[[ Provided information open ]]

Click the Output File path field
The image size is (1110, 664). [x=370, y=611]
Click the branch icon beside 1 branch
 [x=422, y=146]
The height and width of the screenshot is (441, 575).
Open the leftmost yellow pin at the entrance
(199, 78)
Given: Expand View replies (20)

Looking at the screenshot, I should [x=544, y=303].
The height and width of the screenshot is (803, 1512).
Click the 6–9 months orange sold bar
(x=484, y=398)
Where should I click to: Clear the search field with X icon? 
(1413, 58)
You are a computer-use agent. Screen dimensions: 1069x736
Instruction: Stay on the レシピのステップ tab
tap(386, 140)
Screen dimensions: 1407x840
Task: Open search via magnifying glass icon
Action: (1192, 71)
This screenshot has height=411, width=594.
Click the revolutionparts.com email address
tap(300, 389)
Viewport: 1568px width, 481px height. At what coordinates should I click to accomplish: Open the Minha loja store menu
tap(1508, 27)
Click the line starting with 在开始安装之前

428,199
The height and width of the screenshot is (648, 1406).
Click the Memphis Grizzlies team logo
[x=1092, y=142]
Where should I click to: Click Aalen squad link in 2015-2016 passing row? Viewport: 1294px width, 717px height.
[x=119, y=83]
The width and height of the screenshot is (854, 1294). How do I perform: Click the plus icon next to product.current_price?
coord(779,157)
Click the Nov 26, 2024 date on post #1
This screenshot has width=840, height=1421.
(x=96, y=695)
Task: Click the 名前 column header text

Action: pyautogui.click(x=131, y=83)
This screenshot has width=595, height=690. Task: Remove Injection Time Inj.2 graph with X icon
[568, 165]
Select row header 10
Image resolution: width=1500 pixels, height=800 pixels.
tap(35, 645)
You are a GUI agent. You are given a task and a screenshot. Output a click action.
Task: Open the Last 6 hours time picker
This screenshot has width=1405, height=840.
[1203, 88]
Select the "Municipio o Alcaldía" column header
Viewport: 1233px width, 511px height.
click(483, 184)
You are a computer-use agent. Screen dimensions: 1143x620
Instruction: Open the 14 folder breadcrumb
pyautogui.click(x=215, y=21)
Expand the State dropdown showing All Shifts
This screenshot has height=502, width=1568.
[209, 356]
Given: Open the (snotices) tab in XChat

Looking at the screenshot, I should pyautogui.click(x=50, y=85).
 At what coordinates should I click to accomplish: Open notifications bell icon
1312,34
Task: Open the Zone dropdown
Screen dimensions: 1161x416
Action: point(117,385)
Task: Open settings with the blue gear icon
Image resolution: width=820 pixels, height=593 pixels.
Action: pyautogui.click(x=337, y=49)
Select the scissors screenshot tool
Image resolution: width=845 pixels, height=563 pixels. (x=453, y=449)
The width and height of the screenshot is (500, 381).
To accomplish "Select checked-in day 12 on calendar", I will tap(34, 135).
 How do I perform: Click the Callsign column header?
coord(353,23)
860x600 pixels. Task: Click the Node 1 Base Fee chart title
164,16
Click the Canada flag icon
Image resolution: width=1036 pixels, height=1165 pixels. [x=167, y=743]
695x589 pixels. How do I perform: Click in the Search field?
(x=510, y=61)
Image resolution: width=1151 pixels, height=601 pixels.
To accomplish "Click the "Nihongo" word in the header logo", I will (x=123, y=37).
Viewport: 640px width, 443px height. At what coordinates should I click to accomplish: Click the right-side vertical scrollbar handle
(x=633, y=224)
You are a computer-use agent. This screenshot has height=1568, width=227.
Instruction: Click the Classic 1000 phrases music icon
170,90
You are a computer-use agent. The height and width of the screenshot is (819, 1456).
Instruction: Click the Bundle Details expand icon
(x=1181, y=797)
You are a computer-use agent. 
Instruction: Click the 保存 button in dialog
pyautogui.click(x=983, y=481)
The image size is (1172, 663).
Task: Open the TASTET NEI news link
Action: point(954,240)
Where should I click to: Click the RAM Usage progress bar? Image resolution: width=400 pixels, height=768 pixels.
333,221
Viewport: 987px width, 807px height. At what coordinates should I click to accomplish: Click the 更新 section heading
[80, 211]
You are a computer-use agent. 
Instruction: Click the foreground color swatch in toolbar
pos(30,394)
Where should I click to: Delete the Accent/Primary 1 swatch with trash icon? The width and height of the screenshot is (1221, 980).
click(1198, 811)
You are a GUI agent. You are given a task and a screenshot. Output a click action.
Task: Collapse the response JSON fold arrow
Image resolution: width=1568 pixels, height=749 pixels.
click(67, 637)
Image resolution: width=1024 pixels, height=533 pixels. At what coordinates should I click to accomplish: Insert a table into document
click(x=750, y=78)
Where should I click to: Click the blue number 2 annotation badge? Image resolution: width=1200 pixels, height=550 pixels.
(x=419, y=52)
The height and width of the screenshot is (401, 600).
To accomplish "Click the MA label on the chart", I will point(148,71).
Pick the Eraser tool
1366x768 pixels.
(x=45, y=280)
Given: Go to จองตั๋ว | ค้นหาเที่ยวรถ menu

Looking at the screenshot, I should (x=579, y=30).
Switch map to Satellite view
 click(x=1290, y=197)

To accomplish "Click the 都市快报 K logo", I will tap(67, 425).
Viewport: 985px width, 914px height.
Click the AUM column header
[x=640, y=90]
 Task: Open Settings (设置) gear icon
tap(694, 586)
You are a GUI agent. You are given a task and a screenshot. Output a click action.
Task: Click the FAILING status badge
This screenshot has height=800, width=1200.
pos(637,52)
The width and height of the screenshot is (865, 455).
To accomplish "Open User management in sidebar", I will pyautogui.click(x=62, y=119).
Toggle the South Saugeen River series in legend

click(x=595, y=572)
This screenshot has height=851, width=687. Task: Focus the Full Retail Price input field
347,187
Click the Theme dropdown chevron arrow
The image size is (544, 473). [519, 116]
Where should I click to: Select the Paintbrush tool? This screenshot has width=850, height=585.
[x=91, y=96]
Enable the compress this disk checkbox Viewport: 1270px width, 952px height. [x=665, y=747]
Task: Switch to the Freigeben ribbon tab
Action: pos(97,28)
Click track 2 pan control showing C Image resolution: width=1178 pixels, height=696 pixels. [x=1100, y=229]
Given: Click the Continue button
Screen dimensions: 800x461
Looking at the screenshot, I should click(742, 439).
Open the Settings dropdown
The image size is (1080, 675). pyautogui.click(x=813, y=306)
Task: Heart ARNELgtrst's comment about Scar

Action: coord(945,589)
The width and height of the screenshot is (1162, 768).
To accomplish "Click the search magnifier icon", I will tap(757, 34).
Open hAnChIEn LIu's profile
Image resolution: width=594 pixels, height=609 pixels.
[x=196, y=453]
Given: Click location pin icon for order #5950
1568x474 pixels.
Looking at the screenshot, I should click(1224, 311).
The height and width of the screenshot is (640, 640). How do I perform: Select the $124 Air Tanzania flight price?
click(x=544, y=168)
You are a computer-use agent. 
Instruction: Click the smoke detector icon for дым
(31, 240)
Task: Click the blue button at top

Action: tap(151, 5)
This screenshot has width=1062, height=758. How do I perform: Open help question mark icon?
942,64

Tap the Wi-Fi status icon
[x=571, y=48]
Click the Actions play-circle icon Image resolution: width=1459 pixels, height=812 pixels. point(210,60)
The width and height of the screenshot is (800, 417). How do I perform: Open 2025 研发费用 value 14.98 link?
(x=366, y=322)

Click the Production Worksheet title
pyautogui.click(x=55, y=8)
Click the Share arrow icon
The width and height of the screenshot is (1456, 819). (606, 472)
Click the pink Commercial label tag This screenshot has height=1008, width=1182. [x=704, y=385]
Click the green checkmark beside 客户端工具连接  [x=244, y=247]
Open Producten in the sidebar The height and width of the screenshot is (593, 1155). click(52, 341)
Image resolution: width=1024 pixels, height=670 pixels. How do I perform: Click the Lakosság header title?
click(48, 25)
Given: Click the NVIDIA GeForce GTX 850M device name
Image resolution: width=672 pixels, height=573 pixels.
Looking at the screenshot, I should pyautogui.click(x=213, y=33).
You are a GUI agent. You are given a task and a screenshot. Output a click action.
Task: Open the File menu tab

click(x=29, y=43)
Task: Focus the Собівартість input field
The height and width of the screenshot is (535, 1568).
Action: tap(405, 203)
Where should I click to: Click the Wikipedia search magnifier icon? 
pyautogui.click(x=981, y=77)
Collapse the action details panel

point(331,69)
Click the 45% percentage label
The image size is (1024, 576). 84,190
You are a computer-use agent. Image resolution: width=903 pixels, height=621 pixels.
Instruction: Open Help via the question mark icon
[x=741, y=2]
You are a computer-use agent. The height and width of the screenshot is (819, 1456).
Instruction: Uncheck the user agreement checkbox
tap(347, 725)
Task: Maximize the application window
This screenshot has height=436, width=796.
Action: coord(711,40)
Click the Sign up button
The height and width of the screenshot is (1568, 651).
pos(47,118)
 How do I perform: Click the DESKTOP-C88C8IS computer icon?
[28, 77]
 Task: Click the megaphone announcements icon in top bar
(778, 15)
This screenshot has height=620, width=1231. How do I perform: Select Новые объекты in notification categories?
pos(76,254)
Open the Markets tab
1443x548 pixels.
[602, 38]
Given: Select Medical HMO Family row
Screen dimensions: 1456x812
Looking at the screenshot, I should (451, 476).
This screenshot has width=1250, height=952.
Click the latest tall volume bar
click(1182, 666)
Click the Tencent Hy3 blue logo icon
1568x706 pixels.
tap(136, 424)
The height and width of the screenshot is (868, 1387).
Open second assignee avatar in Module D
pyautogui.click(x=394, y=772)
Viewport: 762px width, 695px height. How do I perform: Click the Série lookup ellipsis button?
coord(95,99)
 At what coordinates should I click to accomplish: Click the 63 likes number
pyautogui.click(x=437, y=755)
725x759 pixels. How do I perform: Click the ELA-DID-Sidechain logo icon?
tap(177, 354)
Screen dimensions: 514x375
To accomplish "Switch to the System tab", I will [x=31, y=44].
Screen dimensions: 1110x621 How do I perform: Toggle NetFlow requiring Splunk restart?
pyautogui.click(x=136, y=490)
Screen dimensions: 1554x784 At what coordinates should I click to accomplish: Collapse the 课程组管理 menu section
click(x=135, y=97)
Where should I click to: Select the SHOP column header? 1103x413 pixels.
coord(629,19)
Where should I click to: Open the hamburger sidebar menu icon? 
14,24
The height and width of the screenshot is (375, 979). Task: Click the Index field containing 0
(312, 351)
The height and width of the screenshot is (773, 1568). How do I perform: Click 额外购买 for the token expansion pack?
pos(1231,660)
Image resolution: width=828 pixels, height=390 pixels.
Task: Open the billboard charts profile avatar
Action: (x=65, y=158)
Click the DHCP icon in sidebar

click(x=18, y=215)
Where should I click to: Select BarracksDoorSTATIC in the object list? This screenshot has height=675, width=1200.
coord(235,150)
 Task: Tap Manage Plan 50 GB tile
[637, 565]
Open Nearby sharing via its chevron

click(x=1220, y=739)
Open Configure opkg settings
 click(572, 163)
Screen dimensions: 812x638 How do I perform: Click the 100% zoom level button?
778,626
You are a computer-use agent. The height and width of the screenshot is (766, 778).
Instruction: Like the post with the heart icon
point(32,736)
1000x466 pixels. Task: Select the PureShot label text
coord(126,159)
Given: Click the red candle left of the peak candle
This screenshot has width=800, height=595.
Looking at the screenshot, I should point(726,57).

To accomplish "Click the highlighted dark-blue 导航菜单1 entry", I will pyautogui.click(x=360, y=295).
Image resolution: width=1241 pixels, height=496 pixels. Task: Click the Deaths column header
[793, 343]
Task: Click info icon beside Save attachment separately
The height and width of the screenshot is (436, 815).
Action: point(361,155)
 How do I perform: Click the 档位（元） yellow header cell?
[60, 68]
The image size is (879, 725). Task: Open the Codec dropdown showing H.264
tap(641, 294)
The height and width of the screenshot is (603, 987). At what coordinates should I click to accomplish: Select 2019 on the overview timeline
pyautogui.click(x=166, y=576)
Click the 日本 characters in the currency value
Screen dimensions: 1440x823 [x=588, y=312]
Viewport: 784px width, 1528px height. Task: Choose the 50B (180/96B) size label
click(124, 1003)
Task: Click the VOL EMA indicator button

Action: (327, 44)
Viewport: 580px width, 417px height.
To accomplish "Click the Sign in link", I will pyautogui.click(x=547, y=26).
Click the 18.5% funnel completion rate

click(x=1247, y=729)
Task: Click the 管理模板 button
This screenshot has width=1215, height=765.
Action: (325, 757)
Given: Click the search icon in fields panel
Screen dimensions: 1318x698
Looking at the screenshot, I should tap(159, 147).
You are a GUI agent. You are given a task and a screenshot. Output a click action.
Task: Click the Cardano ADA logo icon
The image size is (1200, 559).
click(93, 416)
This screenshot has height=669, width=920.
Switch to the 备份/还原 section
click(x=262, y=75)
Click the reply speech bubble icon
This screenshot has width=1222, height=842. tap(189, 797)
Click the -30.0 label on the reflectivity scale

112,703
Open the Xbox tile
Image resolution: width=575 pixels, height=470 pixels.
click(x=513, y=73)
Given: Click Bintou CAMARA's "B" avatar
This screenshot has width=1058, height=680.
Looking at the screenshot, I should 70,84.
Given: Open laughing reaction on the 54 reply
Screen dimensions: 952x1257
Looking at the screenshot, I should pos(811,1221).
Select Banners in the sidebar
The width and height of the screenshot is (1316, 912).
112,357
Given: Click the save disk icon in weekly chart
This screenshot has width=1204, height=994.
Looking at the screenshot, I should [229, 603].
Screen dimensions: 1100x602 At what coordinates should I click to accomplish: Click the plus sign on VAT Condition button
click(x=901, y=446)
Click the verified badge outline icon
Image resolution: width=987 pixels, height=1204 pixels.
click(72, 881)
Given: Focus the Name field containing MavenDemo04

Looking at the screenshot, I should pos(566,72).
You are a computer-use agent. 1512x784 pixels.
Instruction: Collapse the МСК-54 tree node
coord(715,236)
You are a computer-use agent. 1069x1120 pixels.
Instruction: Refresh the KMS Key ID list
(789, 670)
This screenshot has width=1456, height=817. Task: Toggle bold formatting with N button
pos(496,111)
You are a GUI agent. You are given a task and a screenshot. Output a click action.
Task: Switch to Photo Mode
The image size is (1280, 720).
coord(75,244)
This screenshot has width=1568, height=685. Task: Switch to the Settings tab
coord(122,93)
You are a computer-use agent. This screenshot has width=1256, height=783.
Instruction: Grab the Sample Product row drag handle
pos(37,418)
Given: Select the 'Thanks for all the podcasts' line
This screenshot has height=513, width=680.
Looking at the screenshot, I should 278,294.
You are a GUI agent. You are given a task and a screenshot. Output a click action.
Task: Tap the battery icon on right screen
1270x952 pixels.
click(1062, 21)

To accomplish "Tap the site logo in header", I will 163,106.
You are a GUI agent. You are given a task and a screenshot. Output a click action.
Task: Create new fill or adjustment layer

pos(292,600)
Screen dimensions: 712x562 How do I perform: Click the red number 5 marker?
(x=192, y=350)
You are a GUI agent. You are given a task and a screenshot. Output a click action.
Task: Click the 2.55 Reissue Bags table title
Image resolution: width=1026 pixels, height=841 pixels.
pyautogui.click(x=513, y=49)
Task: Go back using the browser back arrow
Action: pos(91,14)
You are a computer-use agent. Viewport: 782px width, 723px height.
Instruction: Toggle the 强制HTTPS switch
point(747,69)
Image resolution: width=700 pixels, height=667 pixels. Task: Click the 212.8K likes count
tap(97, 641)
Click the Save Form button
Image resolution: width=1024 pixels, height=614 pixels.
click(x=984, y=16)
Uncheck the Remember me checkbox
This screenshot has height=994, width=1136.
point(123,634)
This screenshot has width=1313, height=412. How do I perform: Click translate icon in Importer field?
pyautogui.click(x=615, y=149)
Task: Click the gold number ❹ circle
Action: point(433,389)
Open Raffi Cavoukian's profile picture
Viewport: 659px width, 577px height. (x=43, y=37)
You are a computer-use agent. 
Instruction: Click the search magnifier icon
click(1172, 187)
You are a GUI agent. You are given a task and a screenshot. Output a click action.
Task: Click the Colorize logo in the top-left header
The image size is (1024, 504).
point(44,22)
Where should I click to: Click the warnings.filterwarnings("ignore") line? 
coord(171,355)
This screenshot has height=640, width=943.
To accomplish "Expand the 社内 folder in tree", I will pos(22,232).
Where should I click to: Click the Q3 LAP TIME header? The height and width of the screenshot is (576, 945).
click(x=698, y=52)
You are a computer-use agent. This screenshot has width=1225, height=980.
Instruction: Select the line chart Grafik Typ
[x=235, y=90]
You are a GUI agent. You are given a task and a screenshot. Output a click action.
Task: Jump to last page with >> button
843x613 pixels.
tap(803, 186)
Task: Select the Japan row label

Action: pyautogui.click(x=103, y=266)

[[ Provided information closed ]]

Work task:
The span to give again runs from the line with "This screenshot has height=640, width=943." through the last line of the records above; reproduce it exactly and nothing more.

Result below:
This screenshot has height=640, width=943.
To accomplish "Expand the 社内 folder in tree", I will pos(22,232).
Where should I click to: Click the Q3 LAP TIME header? The height and width of the screenshot is (576, 945).
click(x=698, y=52)
You are a computer-use agent. This screenshot has width=1225, height=980.
Instruction: Select the line chart Grafik Typ
[x=235, y=90]
You are a GUI agent. You are given a task and a screenshot. Output a click action.
Task: Jump to last page with >> button
843x613 pixels.
tap(803, 186)
Task: Select the Japan row label

Action: pyautogui.click(x=103, y=266)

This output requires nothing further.